As would become painfully evident, this assassination was immediately exploited by the Nazis as a pretext for launching a massive pogrom against the Jews of Germany. The violence on the night of Nov. 9-10 spread across the country, resulting in 91 fatalities, more than 7,000 destroyed Jewish businesses, and some 1,000 torched synagogues. Glass crystals from broken shop windows gave rise to the euphemistic term for this bloody pogrom: Kristallnacht.

While Grynszpan's link to Kristallnacht appears in most histories of the Third Reich and the Holocaust, little has been written about the assassin or, for that matter, his victim. Indeed, in the annals of political assassinations, this one is quite odd. Generally, one of the parties is an important historical figure — typically it's the victim — but in the Grynszpan case, only the consequences of the deed, not the deed itself or its principals, have received attention.

In his well-crafted study, "The Short, Strange Life of Herschel Grynszpan: A Boy Avenger, a Nazi Diplomat, and a Murder in Paris," Jonathan Kirsch manages to put some meat on the skinny frame of his protagonist and also to put a human face on his victim. In so doing, Kirsch has made a valuable contribution to our understanding of Kristallnacht, whose 75th anniversary falls this year.

The author's achievement did not come about by accident. Kirsch, who is both a lawyer and an accomplished historian (as well as a longtime reviewer for The Times and son of the late Robert Kirsch, former Times book critic), has just the right credentials to tackle a subject like this one, which conjoins totalitarian politics, legal wrangling and more than a hint of personal and religious megalomania. In his previous work, Kirsch has written acutely on the nexus between end-of-times religiosity, witch-hunting politics and terror in the name of "higher" ends.

But just who was Herschel Grynszpan, the young man whose "short, strange life" Kirsch sets out to unlock with his handy tool kit of talents? In the author's telling, he emerges as a contradictory character: small in stature, sickly, a mediocre student, yet at the same time a tough and cunning scrapper who, seeing all the abuses visited upon his people by the Nazis, began while still quite young to dream of exacting revenge upon the Germans.

He did much of this dreaming not in Germany, where he was born into a family of poor Jewish émigrés from Poland, but in France, where his parents sent him at age 15 to escape the growing persecution at home.
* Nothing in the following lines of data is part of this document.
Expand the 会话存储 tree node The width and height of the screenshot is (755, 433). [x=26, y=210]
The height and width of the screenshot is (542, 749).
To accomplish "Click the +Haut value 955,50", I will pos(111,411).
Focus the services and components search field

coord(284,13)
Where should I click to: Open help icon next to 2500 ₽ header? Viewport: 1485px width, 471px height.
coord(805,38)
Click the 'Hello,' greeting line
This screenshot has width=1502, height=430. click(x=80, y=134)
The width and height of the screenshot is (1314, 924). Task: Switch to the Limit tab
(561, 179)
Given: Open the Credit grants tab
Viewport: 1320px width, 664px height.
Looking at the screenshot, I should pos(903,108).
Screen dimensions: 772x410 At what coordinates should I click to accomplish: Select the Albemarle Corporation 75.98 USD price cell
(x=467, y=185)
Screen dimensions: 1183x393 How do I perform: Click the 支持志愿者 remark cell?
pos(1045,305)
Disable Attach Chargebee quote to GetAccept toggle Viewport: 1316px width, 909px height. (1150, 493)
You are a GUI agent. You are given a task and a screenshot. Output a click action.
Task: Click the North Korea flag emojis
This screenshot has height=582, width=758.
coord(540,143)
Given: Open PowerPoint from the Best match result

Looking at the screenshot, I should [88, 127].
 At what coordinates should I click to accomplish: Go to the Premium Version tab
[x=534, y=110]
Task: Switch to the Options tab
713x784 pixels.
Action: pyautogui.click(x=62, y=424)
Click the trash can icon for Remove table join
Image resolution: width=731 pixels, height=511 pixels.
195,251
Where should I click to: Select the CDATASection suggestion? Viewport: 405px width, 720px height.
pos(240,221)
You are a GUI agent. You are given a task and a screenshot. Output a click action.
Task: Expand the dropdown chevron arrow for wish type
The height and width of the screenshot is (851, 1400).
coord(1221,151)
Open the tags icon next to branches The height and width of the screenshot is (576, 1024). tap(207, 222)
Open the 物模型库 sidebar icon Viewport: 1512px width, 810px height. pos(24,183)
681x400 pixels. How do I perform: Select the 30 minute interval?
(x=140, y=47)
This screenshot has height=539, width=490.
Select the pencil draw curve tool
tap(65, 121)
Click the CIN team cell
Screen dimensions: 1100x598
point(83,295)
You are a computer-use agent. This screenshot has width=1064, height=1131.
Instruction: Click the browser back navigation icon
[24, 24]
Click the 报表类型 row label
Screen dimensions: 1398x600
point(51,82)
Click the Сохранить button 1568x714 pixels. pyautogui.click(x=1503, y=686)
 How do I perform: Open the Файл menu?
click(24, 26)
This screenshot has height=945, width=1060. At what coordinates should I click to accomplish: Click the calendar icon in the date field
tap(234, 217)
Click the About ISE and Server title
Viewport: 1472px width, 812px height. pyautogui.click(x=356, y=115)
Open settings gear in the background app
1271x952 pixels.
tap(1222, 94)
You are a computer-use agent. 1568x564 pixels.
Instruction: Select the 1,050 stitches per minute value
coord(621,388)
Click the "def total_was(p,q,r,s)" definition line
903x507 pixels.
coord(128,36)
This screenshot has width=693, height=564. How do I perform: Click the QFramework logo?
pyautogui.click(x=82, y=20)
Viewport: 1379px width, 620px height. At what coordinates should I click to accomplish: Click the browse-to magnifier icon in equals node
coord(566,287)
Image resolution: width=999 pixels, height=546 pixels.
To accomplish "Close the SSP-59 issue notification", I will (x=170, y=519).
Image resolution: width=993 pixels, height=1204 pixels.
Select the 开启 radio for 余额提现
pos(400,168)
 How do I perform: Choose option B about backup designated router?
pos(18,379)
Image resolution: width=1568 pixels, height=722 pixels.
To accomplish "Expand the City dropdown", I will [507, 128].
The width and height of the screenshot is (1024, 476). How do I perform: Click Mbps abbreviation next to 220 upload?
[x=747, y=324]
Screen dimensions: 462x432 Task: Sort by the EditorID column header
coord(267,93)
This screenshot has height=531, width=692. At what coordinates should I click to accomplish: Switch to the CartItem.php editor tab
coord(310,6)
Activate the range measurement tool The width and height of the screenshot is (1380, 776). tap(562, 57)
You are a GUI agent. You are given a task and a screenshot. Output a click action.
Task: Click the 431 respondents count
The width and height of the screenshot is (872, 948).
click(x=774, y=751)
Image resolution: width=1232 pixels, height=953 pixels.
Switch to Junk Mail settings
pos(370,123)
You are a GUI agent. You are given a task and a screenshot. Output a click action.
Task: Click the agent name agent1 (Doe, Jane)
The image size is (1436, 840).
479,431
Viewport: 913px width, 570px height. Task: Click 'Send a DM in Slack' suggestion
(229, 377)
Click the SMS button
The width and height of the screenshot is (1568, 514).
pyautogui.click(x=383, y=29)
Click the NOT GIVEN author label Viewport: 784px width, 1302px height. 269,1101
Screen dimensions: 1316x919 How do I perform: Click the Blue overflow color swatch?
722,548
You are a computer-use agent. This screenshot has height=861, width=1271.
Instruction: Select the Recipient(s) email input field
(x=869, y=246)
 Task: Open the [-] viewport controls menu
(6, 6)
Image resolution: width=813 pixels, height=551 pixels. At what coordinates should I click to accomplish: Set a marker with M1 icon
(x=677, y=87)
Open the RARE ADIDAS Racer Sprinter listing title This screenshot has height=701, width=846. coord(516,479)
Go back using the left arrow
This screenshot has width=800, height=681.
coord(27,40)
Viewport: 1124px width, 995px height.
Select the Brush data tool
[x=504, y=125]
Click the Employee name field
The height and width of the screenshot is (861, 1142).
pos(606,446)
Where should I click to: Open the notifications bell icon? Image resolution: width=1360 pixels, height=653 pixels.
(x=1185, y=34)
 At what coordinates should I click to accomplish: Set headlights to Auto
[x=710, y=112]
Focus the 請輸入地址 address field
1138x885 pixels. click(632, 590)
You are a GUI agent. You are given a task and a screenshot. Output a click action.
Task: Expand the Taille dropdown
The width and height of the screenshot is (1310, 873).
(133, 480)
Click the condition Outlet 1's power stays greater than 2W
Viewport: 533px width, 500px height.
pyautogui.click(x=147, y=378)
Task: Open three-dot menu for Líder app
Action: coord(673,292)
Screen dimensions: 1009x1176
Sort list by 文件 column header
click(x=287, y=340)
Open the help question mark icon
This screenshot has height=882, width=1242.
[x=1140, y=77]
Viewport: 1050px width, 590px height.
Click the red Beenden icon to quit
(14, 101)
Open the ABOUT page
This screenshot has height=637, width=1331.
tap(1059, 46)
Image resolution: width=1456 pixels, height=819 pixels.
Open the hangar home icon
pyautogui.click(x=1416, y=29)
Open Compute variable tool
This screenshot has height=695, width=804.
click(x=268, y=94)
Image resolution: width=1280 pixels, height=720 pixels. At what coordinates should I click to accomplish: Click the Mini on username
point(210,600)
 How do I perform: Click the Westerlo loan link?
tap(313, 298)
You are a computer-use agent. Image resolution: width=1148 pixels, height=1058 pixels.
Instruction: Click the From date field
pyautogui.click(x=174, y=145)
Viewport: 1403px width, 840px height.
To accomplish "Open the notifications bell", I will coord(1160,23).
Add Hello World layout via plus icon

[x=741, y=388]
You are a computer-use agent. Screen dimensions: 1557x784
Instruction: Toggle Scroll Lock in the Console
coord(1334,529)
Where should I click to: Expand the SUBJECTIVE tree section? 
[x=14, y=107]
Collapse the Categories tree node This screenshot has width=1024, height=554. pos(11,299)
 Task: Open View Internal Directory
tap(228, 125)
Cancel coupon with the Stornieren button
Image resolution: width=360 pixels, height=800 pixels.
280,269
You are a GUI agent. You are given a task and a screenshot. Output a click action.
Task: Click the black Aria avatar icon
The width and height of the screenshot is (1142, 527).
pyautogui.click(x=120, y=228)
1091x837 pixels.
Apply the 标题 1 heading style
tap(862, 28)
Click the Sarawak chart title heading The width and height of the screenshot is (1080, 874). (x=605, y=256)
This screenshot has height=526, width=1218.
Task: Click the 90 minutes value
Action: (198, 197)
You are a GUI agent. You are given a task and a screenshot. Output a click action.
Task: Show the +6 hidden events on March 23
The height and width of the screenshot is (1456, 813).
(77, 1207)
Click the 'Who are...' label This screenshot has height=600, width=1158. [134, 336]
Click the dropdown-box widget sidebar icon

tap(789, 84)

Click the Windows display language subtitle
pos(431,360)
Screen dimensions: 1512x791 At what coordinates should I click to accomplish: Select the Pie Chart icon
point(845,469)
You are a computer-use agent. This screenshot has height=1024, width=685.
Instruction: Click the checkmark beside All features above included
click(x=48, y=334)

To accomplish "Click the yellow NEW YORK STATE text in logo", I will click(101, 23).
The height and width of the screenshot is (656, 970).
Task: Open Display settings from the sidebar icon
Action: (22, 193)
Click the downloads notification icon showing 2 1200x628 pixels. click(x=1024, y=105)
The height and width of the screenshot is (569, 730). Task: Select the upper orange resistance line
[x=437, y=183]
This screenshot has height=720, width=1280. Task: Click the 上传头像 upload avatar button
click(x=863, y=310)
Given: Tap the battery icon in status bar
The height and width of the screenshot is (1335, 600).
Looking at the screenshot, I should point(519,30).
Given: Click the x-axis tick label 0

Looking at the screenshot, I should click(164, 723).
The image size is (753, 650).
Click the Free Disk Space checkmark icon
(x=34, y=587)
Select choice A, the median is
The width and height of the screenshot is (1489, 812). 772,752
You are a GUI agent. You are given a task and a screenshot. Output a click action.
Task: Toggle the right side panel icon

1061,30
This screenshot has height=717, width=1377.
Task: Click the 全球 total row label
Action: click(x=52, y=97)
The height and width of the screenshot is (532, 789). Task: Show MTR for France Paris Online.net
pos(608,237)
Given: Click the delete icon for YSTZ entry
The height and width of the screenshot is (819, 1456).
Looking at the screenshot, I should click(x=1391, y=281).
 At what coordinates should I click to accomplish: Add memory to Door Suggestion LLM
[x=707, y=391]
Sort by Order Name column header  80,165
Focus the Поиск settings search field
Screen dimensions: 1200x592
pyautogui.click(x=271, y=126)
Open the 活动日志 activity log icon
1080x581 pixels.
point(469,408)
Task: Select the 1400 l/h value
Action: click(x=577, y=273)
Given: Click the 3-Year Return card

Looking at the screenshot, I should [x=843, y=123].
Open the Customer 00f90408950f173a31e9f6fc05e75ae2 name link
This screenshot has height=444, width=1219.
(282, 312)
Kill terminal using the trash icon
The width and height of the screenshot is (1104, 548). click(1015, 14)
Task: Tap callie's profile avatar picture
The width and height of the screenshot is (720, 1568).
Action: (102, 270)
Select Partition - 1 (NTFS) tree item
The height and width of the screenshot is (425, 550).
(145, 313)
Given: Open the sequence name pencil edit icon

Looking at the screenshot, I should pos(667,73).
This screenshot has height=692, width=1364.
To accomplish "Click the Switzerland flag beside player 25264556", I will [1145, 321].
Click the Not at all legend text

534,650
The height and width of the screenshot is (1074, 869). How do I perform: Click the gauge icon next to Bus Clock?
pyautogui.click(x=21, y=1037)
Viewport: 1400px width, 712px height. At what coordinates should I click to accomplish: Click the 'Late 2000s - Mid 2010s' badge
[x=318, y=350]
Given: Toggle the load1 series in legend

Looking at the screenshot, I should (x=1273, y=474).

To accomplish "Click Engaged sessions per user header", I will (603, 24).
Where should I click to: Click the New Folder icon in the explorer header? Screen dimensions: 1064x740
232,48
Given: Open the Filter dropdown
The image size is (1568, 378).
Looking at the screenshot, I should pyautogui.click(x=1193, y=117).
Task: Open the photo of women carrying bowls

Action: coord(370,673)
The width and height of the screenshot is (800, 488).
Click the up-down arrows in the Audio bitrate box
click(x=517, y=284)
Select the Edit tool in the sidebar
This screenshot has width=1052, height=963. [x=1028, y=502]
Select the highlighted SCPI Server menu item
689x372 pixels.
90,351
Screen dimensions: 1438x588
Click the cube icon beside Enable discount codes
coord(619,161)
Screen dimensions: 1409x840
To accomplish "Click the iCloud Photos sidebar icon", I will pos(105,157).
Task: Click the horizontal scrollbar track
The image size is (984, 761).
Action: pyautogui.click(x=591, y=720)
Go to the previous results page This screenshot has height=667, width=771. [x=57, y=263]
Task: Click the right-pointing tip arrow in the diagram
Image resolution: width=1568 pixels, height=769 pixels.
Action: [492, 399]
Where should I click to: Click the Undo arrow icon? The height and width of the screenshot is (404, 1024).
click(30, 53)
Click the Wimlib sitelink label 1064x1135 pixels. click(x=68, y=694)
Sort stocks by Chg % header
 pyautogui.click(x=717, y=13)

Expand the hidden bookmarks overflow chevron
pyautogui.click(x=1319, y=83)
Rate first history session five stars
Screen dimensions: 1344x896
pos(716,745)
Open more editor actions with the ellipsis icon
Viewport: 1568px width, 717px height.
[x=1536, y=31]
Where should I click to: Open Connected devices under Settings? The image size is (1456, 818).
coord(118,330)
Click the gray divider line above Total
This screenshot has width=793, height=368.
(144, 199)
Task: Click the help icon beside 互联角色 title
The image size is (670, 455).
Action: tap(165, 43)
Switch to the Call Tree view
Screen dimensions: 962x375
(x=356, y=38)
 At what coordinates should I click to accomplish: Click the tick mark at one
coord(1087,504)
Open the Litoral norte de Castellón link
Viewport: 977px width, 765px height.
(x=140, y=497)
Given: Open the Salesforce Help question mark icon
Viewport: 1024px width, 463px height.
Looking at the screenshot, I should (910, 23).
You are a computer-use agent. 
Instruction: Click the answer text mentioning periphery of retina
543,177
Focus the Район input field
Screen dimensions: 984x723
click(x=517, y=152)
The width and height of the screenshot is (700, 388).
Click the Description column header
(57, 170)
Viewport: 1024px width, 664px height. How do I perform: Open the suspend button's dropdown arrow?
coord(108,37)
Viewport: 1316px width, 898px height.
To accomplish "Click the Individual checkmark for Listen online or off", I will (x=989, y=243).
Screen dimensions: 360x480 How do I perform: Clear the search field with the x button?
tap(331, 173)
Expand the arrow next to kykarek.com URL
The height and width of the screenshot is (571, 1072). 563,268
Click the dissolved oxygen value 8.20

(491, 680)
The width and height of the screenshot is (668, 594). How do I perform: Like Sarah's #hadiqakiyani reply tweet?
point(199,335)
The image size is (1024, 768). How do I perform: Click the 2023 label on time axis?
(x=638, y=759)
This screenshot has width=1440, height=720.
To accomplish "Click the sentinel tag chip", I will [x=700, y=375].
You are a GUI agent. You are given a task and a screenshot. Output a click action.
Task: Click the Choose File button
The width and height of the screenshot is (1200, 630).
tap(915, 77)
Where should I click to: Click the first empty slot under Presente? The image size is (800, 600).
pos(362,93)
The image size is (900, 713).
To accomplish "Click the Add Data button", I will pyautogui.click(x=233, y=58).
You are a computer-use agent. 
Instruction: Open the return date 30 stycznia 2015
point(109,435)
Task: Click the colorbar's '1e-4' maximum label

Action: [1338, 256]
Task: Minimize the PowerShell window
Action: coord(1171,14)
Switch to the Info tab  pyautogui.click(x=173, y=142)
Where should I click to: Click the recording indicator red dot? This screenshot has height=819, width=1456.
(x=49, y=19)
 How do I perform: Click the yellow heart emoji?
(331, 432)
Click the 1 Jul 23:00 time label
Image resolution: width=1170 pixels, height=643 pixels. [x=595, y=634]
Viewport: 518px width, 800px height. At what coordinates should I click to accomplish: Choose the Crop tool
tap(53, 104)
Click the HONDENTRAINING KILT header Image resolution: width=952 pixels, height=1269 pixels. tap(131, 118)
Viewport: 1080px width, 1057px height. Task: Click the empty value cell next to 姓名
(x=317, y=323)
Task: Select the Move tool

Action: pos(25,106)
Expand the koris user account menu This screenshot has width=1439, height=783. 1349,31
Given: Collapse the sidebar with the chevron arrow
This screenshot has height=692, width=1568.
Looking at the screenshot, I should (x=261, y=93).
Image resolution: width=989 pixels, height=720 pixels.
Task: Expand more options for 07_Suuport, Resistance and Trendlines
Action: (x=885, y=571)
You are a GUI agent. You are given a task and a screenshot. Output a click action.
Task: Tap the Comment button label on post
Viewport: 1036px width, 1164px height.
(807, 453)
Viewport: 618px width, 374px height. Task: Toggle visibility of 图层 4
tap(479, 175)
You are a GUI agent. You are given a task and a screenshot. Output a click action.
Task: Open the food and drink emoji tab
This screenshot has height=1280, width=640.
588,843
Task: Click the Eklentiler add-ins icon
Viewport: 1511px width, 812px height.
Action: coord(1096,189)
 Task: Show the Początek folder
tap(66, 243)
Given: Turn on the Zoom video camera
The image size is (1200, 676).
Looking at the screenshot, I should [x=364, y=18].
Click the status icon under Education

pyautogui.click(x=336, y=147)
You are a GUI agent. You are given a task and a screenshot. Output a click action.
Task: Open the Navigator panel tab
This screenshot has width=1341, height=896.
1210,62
Of course, France itself was hardly free of anti-Semitism, especially in the year of Grynszpan's arrival, 1936, when local racists were protesting the Popular Front government of Léon Blum, France's first Jewish prime minister. The phrase "Better Hitler Than Blum" echoed through the streets of Paris.

What prompted Grynszpan to strike out against the Germans, however, was not what he was witnessing in France, but a brutal action by Hitler's government: the deportation of 12,000 Ostjuden (Eastern Jews), including Grynszpan's parents, to a no-man's land on the German-Polish border.

Determined to avenge the cruel treatment of his parents and other Jews, Grynszpan procured a revolver at a Paris shop. As Kirsch wryly notes, getting a gun in France then was as easy as it is now in America. Actually, it was harder in France: Certified lunatics could not purchase arms.

Specific details of Grynszpan's fateful deed in Rath's office were contradictory. The shooter was the only surviving witness (Rath fell into a coma and never regained consciousness), and Grynszpan, a congenital fabulist, offered conflicting accounts of what actually transpired. Only one thing was certain: The assassin fully expected to be hailed as a hero among Jews around the world.